As shown in Fig. 4, our study found that for AGC patients without adjuvant chemotherapy, the 5-year OS rate of MGC was inferior than that of SGC (34.0% vs. 46.1%, P = 0.025), while for those who had adjuvant chemotherapy, the 5-year OS rates of patients with MGC and SGC were comparable (48.0% vs. 53.3%; P = 0.292). Further, we found that the 5-year OS rate of advanced MGC patients with adjuvant chemotherapy was significantly higher than those without adjuvant chemotherapy (48.0% vs. 34.0%; P = 0.026). The efficacy of adjuvant chemotherapy for AGC has been confirmed by multiple prospective studies. In multicenter studies from Japan and South Korea, the 5-year OS rate of patients receiving adjuvant chemotherapy after surgery was significantly higher than that of patients undergoing radical surgery alone [23, 24], and similar results were observed in western studies [25, 26]. In our study, chemotherapy has demonstrated significant survival benefits in patients with advanced MGC, however, the optimal regimen for such category of patients is yet to be determined.

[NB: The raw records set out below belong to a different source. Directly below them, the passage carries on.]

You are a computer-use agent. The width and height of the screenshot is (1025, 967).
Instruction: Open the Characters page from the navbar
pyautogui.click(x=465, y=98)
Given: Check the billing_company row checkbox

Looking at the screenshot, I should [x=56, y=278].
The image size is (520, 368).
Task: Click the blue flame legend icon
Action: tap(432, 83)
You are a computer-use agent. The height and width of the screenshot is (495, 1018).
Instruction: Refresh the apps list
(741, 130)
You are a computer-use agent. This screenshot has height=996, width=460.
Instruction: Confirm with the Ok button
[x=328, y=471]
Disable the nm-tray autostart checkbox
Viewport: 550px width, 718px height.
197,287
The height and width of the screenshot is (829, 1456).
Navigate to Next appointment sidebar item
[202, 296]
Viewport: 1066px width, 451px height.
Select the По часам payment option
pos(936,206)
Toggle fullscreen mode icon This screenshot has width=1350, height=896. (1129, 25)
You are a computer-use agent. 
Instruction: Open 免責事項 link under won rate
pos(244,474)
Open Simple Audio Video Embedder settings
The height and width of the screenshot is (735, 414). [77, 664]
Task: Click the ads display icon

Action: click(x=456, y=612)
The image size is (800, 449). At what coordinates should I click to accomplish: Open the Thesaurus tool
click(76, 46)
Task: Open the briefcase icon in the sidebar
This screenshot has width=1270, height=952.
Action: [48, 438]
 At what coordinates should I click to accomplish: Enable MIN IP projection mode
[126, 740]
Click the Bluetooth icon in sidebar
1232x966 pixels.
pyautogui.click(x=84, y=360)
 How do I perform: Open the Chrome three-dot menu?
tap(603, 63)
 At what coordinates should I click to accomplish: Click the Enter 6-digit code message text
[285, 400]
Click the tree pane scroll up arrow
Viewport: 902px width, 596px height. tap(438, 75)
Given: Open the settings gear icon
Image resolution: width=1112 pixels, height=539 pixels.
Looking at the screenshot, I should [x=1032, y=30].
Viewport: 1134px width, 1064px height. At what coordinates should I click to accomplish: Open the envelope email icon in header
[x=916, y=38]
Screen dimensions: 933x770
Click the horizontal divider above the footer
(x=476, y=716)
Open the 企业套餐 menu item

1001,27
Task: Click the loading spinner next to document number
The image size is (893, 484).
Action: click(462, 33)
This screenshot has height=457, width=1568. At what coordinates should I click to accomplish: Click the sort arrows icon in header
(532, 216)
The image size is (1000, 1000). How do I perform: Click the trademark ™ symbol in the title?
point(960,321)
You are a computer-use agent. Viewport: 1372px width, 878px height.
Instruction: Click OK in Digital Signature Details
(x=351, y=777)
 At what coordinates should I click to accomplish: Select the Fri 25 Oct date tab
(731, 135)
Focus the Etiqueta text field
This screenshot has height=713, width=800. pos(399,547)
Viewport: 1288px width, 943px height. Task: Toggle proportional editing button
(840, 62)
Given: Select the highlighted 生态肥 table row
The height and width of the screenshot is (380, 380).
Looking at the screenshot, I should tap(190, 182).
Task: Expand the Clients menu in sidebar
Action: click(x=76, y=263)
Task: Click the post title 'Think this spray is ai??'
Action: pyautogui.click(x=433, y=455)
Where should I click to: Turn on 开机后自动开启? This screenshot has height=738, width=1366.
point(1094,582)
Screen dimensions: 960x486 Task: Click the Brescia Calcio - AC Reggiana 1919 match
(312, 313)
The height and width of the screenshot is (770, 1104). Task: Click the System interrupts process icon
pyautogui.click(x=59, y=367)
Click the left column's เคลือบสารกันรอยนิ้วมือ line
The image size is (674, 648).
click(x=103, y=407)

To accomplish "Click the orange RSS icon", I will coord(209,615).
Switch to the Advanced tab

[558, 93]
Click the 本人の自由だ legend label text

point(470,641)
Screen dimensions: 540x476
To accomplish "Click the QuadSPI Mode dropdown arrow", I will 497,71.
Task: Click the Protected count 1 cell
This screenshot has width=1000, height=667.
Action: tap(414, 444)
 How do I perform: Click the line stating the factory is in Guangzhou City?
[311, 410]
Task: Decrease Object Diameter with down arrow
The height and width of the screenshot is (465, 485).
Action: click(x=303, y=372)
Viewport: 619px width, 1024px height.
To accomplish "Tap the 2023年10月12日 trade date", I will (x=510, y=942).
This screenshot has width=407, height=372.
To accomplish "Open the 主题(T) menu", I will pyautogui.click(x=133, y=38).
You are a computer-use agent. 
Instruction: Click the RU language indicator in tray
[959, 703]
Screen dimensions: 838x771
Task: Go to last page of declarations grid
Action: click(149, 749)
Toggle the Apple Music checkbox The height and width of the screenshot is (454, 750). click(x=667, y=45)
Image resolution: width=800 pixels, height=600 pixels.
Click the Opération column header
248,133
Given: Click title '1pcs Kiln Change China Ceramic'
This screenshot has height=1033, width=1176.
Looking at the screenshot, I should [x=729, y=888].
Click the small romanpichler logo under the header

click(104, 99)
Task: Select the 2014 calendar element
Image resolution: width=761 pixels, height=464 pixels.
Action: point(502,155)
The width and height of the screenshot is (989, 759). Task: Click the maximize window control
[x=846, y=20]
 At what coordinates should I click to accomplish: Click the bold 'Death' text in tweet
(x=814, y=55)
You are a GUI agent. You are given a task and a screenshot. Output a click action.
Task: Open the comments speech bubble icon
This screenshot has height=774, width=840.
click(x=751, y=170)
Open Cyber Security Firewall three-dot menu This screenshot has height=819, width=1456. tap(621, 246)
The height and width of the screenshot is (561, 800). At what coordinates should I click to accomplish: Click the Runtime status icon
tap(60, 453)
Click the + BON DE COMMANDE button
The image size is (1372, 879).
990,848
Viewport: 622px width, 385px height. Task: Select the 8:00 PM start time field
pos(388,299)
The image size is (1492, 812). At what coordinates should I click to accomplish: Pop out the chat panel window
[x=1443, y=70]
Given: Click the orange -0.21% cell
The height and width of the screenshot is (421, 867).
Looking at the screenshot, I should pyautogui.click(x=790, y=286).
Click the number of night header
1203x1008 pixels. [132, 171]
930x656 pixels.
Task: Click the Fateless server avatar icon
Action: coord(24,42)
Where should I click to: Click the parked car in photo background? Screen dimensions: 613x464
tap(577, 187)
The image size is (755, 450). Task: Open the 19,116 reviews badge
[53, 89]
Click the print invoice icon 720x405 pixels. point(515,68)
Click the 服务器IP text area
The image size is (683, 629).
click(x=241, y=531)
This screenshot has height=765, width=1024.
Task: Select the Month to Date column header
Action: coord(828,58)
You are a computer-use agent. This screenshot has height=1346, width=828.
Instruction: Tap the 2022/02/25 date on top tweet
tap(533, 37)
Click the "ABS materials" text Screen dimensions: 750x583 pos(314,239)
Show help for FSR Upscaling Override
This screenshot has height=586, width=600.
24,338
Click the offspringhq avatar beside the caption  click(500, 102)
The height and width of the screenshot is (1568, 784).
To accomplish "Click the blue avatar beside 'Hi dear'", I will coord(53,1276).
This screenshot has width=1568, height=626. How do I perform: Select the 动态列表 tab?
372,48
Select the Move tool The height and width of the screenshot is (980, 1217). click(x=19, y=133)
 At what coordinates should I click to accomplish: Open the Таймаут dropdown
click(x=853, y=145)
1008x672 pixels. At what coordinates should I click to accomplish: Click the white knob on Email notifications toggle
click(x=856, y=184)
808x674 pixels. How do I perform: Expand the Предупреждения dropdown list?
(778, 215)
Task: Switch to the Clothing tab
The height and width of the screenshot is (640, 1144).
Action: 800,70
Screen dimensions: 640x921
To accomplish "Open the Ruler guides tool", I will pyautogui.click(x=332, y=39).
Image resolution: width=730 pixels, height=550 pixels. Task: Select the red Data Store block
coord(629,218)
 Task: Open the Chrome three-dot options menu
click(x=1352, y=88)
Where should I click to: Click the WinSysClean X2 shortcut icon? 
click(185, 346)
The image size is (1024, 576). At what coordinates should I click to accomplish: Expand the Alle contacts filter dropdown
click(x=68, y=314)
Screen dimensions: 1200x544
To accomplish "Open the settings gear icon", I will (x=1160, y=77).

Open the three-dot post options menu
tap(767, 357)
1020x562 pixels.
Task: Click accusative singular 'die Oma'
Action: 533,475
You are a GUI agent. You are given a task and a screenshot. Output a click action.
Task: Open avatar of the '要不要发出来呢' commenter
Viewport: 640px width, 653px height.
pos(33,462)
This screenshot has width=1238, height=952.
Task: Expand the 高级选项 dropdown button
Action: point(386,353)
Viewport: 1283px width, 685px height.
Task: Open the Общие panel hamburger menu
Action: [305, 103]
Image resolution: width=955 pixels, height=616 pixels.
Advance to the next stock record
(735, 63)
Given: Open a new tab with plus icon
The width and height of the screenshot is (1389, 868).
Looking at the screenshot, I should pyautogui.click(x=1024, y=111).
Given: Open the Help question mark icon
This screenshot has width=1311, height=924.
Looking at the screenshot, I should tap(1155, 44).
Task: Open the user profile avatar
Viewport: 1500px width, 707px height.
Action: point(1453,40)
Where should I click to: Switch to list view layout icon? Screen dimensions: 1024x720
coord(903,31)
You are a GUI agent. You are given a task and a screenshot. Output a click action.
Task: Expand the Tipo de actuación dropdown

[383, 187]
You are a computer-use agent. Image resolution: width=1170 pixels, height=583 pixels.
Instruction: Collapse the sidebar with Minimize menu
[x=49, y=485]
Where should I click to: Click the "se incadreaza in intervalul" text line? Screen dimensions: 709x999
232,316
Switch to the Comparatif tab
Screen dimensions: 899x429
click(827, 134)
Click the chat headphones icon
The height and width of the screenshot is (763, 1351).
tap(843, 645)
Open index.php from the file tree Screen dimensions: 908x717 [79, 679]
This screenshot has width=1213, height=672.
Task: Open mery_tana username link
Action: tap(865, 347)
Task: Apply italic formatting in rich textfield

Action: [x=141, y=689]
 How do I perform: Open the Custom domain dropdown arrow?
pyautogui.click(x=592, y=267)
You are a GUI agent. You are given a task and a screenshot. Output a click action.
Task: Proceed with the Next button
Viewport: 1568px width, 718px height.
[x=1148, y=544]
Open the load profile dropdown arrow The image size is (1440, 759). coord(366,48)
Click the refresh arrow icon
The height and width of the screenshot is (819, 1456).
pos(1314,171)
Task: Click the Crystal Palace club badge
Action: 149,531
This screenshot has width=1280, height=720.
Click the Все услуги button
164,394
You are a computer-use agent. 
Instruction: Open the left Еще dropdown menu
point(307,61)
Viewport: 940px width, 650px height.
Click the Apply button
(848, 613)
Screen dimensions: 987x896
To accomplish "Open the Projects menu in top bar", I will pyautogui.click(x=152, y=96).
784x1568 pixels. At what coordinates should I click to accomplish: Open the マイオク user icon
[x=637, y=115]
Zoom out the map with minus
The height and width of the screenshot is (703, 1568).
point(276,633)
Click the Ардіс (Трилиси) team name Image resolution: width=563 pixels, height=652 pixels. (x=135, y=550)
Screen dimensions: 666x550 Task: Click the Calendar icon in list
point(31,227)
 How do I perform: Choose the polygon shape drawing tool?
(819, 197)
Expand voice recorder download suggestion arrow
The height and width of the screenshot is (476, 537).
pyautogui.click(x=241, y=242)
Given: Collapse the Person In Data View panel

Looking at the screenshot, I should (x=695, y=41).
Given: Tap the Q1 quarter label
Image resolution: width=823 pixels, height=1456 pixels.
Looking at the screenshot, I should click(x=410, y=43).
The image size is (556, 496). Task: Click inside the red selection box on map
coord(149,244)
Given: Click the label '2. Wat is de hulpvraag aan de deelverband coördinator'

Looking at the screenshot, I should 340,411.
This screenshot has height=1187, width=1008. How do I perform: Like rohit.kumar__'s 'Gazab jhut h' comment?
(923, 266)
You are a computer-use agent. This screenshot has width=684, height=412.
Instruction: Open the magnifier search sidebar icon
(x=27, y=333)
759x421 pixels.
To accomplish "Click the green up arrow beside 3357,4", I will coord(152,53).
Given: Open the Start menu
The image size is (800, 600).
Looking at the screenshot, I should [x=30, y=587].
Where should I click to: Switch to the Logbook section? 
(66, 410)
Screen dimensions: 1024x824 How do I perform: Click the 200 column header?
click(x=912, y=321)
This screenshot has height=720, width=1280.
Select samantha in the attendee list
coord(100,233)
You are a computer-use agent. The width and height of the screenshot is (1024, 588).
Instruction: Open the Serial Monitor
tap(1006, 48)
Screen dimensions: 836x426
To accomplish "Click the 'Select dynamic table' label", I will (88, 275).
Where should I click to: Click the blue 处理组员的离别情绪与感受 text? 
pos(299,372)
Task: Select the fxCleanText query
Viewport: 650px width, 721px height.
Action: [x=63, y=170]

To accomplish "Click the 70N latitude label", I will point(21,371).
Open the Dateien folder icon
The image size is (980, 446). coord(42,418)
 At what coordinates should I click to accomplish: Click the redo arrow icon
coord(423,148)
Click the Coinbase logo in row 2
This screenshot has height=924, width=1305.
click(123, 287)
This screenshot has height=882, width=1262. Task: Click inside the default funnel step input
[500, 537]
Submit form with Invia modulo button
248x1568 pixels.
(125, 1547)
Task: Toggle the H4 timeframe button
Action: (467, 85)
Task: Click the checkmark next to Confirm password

Despite demonstrating the impact of adjuvant chemotherapy on the long-term survival of patients with MGC, the present study has several limitations that need to be addressed. First, the retrospective and non-randomized nature of this study makes it subjective to certain selection bias. Second, since our database only recorded whether the enrolled patients had or did not have adjuvant chemotherapy, data regarding the specific number of chemotherapy cycles were incomplete, and we believe this may have had some impacts on the results obtained, to some extent. Third, since we were unable to obtain accurate data on the type of cancer relapse (local recurrence, peritoneal metastasis, or distant metastasis) from our database, we could not analyze if there was a difference in the type of relapse between MGC and SGC. Fourth, due to the limited cases of MGC in our study, we did not further classify N3 stage as N3a and N3b. Despite these limitations, this study provided a reliable insight on the outcomes of patients with MGC and could be used as a preliminary basis for prospective multicenter studies on the treatment selection for this category of patients.

Conclusions

In this study, by using propensity score matching analysis to balance the differences between cofounding variables, we have found that MGCs were an independent factor for survival and demonstrated worsen postoperative prognoses as compared to those with SGCs. However, the implementation of postoperative adjuvant chemotherapy to advanced MGC cases demonstrated significant improvement in their long-term survival and should be highly recommended.